Probiotic effects of Pseudoalteromonas ruthenica: Antibacterial, immune stimulation and modulation of gut microbiota composition

Abstract

This study aimed to characterise and evaluate the probiotic properties of a newly isolated marine bacterium, strain S6031. The isolated strain was identified as Pseudoalteromonas ruthenica. In vivo experiments were conducted with P. ruthenica-immersed larvae and P. ruthenica-enriched Artemia fed to adult zebrafish. Disease tolerance of larval zebrafish against Edwardsiella piscicida was demonstrated by 66.34% cumulative per cent survival (CPS) in the P. ruthenica-exposed group, which was higher than the CPS of the control (46.67%) at 72 h post challenge (hpc). Heat-stressed larvae had 55% CPS in the P. ruthenica-immersed group, while the control had 30% CPS at 60 hpc. Immune-stress response gene transcripts (muc5.1, muc5.2, muc5.3, alpi2, alpi3, hsp70, and hsp90a) were induced, while pro-inflammatory genes (tnfα, il1b, and il6) were downregulated in P. ruthenica-immersed larvae compared to the control. This trend was confirmed by low pro-inflammatory and high stress-responsive protein expression levels in P. ruthenica-exposed larvae.
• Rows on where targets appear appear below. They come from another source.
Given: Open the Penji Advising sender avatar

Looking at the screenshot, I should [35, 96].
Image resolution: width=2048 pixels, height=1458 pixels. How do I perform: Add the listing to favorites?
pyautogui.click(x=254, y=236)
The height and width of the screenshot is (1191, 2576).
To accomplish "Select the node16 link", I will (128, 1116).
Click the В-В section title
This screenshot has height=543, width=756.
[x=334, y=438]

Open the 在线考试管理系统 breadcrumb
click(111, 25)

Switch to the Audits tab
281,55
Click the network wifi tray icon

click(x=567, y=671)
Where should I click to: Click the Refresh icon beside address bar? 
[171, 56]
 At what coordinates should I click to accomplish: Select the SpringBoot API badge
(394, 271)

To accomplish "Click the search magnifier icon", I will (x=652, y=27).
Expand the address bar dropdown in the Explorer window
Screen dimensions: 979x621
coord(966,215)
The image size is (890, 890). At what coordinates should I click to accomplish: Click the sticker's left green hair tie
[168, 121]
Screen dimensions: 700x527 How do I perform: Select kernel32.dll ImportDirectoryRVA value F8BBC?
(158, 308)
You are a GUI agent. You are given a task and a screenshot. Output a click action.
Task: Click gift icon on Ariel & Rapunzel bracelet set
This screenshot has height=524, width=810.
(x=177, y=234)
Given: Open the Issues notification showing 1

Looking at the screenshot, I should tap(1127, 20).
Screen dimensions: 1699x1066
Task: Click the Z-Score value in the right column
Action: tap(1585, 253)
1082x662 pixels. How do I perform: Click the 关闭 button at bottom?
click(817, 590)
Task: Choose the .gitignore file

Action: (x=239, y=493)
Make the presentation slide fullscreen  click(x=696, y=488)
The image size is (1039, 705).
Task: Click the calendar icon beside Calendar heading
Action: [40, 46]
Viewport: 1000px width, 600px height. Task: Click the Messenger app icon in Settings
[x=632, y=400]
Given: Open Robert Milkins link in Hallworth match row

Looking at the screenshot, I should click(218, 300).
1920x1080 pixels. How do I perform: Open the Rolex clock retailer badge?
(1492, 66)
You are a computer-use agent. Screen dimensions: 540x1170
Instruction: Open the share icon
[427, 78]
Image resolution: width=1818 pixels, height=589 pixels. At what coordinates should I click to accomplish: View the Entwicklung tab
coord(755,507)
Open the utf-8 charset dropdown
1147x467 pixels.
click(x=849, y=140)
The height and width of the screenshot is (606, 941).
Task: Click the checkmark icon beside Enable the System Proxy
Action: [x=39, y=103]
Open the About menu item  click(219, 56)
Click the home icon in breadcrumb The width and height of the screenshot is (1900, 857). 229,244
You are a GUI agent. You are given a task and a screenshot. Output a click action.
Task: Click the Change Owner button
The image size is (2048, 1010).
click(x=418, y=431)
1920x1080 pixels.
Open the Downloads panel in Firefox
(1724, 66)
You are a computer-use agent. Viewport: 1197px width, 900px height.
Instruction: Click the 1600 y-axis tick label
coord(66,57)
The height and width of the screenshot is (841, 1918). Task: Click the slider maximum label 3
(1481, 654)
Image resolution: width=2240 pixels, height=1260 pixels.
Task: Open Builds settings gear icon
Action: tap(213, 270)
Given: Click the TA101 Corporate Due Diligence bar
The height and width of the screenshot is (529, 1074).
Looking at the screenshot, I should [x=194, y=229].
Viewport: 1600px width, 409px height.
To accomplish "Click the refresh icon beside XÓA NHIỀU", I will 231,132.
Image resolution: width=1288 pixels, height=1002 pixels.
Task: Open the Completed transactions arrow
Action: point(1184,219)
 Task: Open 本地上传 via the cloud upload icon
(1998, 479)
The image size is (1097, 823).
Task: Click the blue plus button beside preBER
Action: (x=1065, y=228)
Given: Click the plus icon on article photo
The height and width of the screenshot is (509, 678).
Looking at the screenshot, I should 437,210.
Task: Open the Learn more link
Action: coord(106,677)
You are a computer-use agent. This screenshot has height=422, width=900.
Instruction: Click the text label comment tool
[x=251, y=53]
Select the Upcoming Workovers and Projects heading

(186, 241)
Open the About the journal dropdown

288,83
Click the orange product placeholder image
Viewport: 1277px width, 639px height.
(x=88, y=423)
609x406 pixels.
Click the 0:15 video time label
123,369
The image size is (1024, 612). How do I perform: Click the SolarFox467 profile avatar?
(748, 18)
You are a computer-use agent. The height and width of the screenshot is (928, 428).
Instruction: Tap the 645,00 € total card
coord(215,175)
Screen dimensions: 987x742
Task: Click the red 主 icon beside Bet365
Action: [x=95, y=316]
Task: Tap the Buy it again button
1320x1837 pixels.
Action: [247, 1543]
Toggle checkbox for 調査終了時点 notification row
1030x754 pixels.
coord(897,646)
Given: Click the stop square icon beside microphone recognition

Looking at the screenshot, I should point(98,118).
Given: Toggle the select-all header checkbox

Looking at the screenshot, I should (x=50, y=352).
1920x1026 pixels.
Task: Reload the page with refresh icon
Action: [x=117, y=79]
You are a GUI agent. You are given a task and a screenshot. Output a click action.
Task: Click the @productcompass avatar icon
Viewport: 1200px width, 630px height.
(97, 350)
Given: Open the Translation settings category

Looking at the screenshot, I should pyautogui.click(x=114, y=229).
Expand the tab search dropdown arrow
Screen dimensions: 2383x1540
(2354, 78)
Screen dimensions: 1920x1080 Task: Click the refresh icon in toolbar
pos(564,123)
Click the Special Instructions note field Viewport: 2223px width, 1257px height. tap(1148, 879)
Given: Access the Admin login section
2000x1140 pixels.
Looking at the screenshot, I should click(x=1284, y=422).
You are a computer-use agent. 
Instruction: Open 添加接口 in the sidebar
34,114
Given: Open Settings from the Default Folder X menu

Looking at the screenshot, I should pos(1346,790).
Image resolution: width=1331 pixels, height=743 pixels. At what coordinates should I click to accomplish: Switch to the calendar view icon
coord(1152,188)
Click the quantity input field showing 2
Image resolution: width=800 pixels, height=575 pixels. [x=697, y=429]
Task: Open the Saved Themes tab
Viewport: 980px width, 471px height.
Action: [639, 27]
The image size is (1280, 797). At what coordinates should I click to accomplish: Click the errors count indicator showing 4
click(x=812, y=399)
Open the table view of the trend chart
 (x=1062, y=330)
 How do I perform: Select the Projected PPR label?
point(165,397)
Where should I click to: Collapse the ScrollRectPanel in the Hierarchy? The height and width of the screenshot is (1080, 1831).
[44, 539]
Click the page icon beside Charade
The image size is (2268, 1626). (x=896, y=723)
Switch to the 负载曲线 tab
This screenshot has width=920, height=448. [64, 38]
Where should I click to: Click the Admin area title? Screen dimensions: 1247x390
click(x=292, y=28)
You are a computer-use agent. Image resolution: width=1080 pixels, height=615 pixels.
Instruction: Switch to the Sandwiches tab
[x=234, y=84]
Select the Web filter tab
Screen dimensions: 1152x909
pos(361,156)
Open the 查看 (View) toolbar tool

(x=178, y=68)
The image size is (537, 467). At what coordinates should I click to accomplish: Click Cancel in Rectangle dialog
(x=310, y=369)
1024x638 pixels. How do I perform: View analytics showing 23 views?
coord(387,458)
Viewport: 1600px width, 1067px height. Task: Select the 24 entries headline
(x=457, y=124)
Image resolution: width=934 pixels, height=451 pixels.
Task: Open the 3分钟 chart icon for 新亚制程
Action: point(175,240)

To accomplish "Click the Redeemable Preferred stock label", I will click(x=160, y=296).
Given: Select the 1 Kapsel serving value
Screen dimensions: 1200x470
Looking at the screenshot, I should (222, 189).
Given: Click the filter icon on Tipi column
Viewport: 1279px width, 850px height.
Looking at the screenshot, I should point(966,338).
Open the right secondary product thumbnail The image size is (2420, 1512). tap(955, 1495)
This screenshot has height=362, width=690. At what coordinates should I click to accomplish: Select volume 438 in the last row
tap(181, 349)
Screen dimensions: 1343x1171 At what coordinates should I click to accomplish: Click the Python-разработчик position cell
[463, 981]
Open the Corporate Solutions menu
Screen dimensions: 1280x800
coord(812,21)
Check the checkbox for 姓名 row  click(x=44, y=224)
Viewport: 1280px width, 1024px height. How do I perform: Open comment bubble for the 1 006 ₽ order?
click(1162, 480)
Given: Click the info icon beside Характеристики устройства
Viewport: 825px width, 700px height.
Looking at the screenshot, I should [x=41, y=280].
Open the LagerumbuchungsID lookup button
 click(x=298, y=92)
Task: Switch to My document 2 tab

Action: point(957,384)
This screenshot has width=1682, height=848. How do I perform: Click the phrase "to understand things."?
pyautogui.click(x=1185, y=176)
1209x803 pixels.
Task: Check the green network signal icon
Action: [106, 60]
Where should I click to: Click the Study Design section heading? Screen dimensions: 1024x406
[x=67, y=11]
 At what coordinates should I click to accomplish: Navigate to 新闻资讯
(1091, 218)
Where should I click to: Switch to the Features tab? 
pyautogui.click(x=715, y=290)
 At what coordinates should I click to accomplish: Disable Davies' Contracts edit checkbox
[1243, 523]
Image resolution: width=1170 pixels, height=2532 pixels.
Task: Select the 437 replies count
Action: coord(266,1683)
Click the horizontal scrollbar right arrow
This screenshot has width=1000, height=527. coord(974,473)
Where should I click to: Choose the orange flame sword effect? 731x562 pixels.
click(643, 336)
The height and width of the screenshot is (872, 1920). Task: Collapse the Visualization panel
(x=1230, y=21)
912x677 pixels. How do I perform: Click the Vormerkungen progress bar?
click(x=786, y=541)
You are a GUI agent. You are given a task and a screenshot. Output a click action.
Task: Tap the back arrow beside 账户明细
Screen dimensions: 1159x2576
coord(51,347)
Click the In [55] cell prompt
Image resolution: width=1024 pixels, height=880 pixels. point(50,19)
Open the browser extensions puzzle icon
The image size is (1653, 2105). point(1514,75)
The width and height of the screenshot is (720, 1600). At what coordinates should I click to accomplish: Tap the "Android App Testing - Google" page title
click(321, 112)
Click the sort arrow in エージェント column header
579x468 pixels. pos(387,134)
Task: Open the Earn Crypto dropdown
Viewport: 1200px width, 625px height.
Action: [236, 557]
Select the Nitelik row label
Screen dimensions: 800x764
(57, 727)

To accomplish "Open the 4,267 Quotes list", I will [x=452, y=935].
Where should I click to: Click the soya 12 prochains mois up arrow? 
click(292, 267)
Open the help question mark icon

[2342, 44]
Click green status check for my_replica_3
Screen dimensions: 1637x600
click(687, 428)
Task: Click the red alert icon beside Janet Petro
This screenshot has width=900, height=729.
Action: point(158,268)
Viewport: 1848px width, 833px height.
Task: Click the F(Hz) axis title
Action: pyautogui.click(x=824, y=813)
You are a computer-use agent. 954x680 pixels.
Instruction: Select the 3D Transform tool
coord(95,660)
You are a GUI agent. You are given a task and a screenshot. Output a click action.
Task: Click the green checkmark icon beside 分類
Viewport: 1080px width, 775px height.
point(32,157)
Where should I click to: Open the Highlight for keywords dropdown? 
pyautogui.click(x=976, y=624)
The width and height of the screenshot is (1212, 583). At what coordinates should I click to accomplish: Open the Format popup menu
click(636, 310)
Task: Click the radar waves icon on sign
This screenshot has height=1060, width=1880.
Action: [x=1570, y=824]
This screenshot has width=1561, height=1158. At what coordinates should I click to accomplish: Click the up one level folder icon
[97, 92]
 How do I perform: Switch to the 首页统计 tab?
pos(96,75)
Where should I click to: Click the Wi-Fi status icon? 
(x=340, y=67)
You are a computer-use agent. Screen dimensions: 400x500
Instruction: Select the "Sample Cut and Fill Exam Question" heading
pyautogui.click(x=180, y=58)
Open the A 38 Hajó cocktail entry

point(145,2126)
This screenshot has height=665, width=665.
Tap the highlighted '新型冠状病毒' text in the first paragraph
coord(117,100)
Adult zebrafish had higher CPS (27.2%) in the P. ruthenica-fed group than the control (9.52%) upon E. piscicida challenge, suggesting increased disease tolerance. Histological analysis demonstrated modulation of goblet cell density and average villus height in the P. ruthenica-supplemented group. Metagenomics analysis clearly indicated modulation of alpha diversity indices and the relative abundance of Proteobacteria in the P. ruthenica-supplemented zebrafish gut. Furthermore, increased Firmicutes colonisation and reduced Bacteroidetes abundance in the gut were observed upon P. ruthenica supplementation. Additionally, this study confirmed the concentration-dependent increase of colony dispersion and macrophage uptake upon mucin treatment. In summary, P. ruthenica possesses remarkable functional properties as a probiotic that enhances host defence against diseases and thermal stress.

Keywords: Bioencapsulation; Disease tolerance; Metagenomics; Probiotics; Pseudoalteromonas ruthenica; Zebrafish.